PROBLEM DETAILS: Take the material below and reproduce, word for word, only the lines from the line with "At what coordinates should I click to accomplish: Expand" through the line with "has height=483, width=580.".

DATA RECORDS:

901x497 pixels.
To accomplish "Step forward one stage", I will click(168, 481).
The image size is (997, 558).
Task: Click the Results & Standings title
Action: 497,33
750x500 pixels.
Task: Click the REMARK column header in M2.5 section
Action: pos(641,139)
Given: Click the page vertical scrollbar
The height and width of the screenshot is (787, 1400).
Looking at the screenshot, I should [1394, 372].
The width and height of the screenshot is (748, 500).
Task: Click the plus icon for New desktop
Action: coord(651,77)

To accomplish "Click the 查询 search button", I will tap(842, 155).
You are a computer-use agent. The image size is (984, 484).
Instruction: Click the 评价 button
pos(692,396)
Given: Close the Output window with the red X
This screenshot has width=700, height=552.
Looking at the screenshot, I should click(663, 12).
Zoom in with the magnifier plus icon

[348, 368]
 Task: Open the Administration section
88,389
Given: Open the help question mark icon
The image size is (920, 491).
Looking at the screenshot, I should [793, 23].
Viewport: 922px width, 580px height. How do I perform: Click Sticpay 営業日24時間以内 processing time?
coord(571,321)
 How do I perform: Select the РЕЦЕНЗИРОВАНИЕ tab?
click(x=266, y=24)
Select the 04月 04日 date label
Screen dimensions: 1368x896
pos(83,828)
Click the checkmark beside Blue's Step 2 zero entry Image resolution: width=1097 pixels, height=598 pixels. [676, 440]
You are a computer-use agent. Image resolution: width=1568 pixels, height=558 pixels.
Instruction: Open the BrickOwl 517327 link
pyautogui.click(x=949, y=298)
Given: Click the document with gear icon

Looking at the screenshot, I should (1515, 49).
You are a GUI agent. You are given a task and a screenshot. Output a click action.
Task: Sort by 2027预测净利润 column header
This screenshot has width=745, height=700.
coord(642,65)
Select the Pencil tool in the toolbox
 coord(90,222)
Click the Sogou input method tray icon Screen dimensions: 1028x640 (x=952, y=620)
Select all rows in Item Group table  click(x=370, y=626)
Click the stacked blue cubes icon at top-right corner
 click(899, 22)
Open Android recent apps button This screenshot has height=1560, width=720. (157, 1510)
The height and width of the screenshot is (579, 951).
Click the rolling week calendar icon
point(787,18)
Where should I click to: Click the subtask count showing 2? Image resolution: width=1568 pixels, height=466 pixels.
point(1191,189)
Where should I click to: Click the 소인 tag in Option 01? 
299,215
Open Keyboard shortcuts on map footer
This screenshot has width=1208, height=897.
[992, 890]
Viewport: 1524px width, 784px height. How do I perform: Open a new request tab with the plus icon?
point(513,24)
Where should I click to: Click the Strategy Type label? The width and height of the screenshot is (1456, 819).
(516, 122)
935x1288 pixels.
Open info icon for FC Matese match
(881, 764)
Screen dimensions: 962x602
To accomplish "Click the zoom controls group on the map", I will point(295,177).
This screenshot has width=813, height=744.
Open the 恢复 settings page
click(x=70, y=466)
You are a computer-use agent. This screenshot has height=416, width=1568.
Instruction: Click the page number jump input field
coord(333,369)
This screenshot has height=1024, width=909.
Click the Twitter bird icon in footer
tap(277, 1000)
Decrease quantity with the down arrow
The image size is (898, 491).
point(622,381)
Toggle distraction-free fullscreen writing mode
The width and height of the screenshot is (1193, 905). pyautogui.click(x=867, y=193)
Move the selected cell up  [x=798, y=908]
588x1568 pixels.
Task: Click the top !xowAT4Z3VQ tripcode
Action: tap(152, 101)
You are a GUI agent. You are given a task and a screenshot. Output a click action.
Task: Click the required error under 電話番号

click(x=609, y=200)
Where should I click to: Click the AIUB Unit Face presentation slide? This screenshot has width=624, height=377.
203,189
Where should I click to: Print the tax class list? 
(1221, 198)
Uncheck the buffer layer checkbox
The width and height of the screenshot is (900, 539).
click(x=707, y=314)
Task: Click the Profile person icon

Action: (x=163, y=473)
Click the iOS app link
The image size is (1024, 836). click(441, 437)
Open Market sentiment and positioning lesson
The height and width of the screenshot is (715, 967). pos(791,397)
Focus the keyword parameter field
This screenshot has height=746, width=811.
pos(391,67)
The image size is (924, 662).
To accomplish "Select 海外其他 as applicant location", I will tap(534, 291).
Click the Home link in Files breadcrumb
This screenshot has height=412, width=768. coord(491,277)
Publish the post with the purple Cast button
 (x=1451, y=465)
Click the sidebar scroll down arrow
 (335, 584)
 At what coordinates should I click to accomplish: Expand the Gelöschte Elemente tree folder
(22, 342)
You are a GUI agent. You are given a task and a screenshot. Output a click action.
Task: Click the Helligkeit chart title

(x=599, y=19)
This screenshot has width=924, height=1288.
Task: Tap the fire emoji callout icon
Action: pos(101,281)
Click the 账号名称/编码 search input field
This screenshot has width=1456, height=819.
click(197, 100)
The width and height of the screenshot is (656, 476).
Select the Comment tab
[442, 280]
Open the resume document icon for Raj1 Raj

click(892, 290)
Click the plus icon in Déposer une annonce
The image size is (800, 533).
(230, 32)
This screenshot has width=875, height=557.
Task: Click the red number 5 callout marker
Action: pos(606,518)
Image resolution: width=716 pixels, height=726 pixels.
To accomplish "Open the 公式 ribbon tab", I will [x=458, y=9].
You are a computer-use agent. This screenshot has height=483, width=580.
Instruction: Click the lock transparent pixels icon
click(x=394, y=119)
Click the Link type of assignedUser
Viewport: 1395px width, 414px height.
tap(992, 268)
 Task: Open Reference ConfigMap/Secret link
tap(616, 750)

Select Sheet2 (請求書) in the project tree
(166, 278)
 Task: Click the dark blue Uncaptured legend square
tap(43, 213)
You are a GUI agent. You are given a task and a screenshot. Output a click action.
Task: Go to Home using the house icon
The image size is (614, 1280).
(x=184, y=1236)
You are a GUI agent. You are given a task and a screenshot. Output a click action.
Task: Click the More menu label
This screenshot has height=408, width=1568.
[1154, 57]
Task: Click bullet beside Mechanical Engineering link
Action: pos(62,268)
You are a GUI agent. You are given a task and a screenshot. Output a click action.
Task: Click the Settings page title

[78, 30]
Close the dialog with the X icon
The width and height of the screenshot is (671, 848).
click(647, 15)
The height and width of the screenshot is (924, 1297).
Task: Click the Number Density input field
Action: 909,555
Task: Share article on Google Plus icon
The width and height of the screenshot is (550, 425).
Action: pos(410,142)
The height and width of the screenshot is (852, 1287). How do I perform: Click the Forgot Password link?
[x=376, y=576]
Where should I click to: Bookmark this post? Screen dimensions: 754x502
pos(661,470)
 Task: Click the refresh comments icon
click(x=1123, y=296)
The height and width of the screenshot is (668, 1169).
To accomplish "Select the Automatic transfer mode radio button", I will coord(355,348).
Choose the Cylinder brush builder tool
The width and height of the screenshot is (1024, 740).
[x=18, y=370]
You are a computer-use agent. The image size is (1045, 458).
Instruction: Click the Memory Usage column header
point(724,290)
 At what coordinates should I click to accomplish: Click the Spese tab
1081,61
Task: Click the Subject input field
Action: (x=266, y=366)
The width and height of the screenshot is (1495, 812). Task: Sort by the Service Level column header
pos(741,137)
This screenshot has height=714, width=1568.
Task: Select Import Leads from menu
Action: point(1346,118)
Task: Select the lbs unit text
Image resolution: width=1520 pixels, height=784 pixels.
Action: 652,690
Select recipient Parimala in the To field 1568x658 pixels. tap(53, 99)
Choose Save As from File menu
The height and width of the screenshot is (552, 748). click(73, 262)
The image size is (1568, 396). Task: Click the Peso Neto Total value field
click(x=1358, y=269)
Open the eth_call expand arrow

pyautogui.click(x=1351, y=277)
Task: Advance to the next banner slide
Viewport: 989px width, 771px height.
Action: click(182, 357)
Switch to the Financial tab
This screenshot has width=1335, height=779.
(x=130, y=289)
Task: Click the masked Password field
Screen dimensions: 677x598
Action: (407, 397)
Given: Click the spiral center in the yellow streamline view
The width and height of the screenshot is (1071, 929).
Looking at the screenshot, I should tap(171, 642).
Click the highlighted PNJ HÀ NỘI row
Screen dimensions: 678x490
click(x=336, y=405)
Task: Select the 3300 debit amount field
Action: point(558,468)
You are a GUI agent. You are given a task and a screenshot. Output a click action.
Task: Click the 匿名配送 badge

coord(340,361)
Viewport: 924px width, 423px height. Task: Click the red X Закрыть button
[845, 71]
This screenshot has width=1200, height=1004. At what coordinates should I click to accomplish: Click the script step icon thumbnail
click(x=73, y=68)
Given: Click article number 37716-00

SOLUTION FOR THIS EXERCISE:
 At what coordinates should I click to accomplish: Expand the Gelöschte Elemente tree folder
(22, 342)
You are a GUI agent. You are given a task and a screenshot. Output a click action.
Task: Click the Helligkeit chart title

(x=599, y=19)
This screenshot has width=924, height=1288.
Task: Tap the fire emoji callout icon
Action: pos(101,281)
Click the 账号名称/编码 search input field
This screenshot has width=1456, height=819.
click(197, 100)
The width and height of the screenshot is (656, 476).
Select the Comment tab
[442, 280]
Open the resume document icon for Raj1 Raj

click(892, 290)
Click the plus icon in Déposer une annonce
The image size is (800, 533).
(230, 32)
This screenshot has width=875, height=557.
Task: Click the red number 5 callout marker
Action: pos(606,518)
Image resolution: width=716 pixels, height=726 pixels.
To accomplish "Open the 公式 ribbon tab", I will [x=458, y=9].
You are a computer-use agent. This screenshot has height=483, width=580.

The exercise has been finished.